>> start Excerpted passage
Sook Jesus: The Vera Letters
“One evening I went out to call the cow. I walked to the old gate and I looked up and I had the Lord on my mind. I went to say, Sook Jersey, and I said, Sook Jesus.” – Vera Jewel
Jenn, remember when we were about twelve, we sat down with Vera Jewel (or Veer Jool, as everyone called her) and recorded her stories? Back then, you donned thick-rimmed 80’s glasses. I was a short, stocky third baseman. She, our common thread, our silver-haired grandmother.
How blessed we are to have those recordings. I listen today and relish how easily and sweetly she talked about Jesus, how she’d break into old hymns, her age-worn voice lifting in falsetto but her heart: her pure heart so full. Jenn, how sweet that sound.
Ruby and Jennifer was gonna make me slide on that banana. The slip and slide. Well . . . she wet it down and I go out there and she was gone run, hit me and she take a runnin’ start. . . . Boy she run, and she let me have it and I ain’t went nowhere yet. I never did slide.
>> end Excerpted passage
▸ Problems:
**A.** Repeat part of the Sook Jesus passage word for word, beginning at the words "How blessed we" and stopping after "sweet that sound.".
**B.** According to the Sook Jesus passage, what name did everyone call Vera Jewel?
>> start Data rows
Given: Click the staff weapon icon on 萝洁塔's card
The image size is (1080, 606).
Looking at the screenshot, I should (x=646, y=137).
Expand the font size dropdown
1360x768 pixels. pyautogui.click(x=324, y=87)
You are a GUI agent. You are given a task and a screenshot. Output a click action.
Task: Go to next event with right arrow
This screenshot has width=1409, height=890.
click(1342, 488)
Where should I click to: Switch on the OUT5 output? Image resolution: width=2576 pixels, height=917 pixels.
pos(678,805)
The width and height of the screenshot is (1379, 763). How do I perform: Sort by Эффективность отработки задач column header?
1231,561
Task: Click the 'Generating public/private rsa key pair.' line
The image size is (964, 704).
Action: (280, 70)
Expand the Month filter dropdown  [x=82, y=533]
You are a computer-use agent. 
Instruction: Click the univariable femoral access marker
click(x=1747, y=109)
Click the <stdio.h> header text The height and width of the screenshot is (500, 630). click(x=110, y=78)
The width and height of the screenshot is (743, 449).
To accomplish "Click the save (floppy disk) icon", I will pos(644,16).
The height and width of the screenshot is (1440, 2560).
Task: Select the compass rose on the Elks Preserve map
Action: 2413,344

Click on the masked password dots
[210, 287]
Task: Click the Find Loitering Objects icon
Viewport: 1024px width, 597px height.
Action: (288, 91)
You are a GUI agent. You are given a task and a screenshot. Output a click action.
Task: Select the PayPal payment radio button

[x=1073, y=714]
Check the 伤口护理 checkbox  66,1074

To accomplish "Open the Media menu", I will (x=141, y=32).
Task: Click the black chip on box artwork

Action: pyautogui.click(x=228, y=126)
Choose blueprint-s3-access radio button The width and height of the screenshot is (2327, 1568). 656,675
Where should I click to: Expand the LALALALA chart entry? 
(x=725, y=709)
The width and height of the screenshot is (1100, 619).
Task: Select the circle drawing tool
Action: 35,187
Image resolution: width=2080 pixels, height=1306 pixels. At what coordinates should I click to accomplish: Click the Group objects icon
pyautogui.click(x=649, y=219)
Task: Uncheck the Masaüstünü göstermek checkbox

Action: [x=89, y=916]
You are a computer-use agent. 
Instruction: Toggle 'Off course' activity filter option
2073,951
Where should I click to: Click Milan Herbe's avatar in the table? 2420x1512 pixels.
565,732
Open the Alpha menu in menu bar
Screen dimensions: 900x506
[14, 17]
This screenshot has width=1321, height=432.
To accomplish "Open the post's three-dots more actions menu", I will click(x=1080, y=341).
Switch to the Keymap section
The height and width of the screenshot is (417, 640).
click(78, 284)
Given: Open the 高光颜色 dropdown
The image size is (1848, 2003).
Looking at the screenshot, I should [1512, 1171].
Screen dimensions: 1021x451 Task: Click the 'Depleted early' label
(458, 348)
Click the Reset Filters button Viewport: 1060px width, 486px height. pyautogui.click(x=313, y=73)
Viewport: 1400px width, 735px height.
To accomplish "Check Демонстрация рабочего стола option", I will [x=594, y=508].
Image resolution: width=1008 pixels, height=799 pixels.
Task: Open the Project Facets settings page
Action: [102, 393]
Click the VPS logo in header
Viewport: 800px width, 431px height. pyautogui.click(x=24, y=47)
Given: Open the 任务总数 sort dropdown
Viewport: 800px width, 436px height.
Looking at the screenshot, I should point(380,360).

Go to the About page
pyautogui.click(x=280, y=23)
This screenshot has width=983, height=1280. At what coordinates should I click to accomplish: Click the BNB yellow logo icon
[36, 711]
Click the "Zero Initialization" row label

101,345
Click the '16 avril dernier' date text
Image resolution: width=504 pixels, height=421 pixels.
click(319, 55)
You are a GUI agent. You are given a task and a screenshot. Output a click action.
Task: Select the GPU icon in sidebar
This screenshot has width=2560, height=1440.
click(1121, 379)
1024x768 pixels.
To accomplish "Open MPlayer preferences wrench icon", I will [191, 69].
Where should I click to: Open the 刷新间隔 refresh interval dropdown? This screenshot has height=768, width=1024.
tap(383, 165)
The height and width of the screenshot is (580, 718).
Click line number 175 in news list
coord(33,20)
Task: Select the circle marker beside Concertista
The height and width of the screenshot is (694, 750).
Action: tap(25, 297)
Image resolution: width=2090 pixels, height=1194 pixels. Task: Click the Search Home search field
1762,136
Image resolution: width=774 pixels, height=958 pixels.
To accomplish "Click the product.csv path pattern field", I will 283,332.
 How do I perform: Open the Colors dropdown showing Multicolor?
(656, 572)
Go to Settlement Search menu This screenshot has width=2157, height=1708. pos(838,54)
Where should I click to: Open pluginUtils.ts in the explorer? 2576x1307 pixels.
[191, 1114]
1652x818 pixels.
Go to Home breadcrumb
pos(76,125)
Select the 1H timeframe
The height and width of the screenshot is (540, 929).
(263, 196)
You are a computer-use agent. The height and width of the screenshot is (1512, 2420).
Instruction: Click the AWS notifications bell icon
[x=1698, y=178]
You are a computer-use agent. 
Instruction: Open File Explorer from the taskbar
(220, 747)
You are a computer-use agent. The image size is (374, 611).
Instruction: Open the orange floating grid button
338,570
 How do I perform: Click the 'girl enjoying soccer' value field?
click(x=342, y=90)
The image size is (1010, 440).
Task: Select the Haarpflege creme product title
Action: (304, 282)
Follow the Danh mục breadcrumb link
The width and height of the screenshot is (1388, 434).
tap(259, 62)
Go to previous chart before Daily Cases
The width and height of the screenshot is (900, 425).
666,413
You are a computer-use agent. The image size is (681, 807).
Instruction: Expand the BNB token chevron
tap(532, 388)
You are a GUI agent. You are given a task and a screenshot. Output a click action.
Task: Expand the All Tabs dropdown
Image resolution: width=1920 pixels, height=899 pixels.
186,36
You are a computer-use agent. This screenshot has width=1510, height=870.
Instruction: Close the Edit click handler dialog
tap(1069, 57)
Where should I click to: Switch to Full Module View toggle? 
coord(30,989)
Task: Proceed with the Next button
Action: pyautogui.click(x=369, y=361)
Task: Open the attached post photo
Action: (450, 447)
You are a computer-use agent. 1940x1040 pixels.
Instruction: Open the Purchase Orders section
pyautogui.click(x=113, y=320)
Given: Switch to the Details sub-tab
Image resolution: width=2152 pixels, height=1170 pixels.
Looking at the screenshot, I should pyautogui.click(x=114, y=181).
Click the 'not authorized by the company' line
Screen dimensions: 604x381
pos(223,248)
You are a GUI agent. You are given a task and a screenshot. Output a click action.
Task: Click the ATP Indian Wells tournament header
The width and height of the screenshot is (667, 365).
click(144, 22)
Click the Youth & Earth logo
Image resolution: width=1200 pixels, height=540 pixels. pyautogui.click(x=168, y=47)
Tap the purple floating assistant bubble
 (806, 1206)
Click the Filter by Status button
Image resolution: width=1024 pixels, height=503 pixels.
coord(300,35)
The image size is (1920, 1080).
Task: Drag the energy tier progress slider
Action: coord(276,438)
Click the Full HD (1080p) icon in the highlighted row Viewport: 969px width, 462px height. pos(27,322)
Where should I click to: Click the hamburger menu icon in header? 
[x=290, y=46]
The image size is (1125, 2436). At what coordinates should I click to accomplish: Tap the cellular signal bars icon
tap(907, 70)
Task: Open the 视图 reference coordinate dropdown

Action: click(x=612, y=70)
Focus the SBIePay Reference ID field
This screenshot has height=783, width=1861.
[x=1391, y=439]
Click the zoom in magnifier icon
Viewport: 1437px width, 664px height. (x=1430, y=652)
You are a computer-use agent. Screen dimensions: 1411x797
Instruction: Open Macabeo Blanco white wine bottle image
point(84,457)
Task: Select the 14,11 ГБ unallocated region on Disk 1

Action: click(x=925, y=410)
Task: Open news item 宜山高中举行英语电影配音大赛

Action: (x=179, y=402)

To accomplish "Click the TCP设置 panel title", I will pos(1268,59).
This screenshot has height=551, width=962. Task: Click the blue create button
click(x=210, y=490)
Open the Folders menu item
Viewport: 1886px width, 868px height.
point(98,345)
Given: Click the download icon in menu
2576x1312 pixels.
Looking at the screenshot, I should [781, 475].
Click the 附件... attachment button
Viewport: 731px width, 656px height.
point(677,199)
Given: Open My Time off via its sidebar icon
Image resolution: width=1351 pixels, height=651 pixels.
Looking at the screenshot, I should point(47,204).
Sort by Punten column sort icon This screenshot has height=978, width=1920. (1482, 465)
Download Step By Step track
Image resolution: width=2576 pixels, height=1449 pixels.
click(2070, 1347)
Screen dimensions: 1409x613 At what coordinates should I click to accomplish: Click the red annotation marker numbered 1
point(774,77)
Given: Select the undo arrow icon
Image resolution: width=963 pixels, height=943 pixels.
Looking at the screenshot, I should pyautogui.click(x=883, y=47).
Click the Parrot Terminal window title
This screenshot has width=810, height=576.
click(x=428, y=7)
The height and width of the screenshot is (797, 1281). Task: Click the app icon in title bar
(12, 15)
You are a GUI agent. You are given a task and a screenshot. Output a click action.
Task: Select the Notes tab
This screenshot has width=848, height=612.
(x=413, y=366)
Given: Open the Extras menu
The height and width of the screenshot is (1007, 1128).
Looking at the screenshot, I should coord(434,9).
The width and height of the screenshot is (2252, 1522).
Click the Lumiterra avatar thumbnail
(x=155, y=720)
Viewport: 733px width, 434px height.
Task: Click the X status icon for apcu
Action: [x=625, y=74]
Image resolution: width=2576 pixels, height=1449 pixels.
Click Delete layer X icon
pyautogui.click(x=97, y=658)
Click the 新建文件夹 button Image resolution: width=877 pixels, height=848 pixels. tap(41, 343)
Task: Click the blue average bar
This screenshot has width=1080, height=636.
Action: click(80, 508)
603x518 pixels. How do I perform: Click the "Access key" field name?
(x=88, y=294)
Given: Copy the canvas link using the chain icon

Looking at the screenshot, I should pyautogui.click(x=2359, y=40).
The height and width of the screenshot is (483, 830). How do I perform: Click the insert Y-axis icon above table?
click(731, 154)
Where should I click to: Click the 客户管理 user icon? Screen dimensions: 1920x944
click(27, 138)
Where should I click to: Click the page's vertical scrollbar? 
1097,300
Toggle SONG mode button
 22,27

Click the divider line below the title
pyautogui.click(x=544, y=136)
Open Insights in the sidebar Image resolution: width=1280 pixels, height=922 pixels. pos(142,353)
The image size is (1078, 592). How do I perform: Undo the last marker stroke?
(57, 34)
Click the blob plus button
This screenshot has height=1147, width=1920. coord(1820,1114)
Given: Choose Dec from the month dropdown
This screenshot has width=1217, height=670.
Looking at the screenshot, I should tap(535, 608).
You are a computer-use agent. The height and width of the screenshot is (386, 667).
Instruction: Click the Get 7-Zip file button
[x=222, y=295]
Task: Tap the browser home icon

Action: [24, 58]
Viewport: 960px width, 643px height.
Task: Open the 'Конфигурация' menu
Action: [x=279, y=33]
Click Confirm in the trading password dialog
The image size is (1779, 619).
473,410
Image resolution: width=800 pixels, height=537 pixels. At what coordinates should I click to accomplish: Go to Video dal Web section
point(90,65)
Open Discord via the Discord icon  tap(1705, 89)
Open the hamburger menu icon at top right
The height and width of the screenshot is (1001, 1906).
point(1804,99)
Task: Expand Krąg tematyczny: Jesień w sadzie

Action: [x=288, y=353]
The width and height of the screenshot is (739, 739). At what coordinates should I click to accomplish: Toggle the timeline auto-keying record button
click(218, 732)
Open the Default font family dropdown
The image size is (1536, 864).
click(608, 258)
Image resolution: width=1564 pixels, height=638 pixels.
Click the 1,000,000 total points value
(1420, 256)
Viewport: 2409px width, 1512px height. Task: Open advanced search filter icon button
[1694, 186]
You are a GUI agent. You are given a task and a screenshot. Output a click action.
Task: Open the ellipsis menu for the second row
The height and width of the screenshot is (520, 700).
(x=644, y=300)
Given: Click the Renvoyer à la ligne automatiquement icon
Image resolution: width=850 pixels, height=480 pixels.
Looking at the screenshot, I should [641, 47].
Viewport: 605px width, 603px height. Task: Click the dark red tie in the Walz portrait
>> end Data rows
▸ Exercise responses:
**A.**
How blessed we are to have those recordings. I listen today and relish how easily and sweetly she talked about Jesus, how she’d break into old hymns, her age-worn voice lifting in falsetto but her heart: her pure heart so full. Jenn, how sweet that sound.

**B.** Veer Jool